Dunque, nel 1920 erano 50 anni dalla scomparsa di Chiodo e se allora la cifra era quella, oggi sono 150: chi se l’è ricordato?
Ma qua conviene dire del contenuto di quell’articolo anche perché almeno su questa pagina si ricordi la persona che con la sua capacità progettuale ha di fatto dato vita ad una Spezia prima inesistente. La biografia del Generale è lunga e dettagliata, dalla formazione ed i primi studi fino alla malattia contratta in Africa che lo portò alla morte non ancora quarantasettenne.
Ma qua voglio soffermarmi soprattutto su un piccolo paragrafo in cui si dice che nell’aprile 1860 “ministro e ingegnere compivano la recognizione sul colle dei Cappuccini ed avevano la visione del nostro grande arsenale”.

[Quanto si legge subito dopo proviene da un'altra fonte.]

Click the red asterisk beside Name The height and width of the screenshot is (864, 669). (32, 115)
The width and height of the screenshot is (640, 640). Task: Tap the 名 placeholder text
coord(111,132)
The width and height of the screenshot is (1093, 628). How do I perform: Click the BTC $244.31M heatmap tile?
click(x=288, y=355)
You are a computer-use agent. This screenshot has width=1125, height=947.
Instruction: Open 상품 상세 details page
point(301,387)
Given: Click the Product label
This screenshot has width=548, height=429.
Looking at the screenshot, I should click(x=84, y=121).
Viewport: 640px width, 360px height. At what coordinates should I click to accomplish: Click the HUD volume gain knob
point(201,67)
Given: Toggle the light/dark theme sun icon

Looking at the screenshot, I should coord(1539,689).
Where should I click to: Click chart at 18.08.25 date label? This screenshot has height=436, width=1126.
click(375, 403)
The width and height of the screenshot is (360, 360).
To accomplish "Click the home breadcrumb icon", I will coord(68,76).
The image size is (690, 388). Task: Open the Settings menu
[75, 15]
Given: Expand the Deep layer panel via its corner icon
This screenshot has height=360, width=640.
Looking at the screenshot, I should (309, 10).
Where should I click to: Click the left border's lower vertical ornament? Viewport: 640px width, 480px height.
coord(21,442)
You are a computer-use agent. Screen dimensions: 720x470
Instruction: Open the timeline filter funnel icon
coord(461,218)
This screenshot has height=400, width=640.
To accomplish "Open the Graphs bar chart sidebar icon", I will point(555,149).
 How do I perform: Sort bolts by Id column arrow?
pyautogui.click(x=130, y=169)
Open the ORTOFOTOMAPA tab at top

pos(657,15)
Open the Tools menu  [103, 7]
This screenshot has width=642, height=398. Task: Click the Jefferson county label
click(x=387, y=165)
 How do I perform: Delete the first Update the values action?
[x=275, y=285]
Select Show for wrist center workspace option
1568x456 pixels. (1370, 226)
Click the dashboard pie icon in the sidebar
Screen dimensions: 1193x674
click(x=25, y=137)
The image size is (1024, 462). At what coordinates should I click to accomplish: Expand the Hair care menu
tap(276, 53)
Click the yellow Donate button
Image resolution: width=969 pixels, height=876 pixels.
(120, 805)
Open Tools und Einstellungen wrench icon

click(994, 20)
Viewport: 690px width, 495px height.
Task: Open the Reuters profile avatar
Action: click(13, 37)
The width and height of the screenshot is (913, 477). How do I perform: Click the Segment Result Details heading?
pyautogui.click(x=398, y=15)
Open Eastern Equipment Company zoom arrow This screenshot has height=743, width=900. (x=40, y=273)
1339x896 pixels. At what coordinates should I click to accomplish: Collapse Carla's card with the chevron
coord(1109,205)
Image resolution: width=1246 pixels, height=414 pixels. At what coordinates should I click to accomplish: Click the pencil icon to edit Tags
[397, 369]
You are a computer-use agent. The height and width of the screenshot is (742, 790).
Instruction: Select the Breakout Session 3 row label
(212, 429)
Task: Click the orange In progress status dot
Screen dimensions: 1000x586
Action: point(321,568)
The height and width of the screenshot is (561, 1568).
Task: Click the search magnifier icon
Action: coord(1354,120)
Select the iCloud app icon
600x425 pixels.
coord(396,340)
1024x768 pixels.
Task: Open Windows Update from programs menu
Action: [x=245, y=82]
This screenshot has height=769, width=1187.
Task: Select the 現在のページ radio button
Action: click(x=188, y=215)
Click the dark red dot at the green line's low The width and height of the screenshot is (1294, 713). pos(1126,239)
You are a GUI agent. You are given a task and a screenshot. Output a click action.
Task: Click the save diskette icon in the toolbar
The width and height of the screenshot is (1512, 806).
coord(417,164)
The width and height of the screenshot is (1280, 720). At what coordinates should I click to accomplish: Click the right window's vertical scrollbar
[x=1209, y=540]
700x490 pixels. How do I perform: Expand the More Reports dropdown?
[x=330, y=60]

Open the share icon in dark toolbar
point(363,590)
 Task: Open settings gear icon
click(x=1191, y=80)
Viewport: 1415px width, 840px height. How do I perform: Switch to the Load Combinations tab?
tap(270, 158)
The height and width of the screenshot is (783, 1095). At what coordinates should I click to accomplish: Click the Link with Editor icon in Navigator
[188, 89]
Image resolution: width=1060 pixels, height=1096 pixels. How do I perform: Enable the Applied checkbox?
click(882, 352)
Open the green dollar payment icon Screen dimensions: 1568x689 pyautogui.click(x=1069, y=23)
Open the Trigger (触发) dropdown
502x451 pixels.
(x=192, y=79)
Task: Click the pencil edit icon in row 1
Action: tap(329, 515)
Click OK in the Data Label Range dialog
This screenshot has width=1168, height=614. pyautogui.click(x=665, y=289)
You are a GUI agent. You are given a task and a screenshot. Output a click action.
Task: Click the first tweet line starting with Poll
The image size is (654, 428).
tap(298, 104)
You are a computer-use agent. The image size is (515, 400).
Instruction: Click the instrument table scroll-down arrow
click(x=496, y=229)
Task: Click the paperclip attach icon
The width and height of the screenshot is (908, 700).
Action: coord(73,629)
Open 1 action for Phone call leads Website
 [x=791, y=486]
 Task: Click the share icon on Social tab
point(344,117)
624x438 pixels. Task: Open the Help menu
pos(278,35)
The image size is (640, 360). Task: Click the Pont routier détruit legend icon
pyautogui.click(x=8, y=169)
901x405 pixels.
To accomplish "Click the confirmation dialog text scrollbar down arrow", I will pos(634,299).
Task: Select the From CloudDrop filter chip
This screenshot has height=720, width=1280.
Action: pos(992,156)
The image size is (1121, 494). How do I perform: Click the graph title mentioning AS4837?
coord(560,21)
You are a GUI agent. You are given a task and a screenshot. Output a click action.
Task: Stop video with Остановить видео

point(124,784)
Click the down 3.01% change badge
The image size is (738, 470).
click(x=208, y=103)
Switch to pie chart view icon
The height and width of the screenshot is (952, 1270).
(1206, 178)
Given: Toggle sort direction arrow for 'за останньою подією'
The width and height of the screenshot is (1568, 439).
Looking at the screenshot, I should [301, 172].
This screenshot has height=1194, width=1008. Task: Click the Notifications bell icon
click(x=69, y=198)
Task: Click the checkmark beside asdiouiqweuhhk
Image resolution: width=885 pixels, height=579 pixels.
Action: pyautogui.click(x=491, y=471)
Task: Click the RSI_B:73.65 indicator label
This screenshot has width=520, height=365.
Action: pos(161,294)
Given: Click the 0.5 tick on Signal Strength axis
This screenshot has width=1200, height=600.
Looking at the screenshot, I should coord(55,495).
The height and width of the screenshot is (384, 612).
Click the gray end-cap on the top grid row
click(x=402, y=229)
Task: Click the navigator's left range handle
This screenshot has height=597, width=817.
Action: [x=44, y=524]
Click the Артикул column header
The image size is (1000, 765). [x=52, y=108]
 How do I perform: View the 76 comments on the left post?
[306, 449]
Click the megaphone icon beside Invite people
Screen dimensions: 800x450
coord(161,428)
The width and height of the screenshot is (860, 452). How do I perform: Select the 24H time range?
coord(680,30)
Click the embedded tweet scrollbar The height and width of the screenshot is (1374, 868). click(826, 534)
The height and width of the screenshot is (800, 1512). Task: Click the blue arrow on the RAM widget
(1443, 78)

È una questione tormentata perché, come ho già più volte detto, esistono due fonti che sostengono cose diverse. Per questo e in mancanza di altra documentazione, ho detto che non è impresa facile asserire quale sia la verità e che prudenza storiografica suggerirebbe di limitarsi ad esporre le due ipotesi esistenti.
Non mi ripeterò qua ora, ma questo articolo de Il Tirreno mi pare ugualmente importante perché mostra per quale strada si sia affermata la versione che vuole Cavour e Chiodo insieme: nel 1904 Formentini la nega, sei anni dopo Mazzini benedice le due versioni, ora la si ne accredita. Erano tempi confusi, servivano punti fermi per dare stabilità anche emotiva.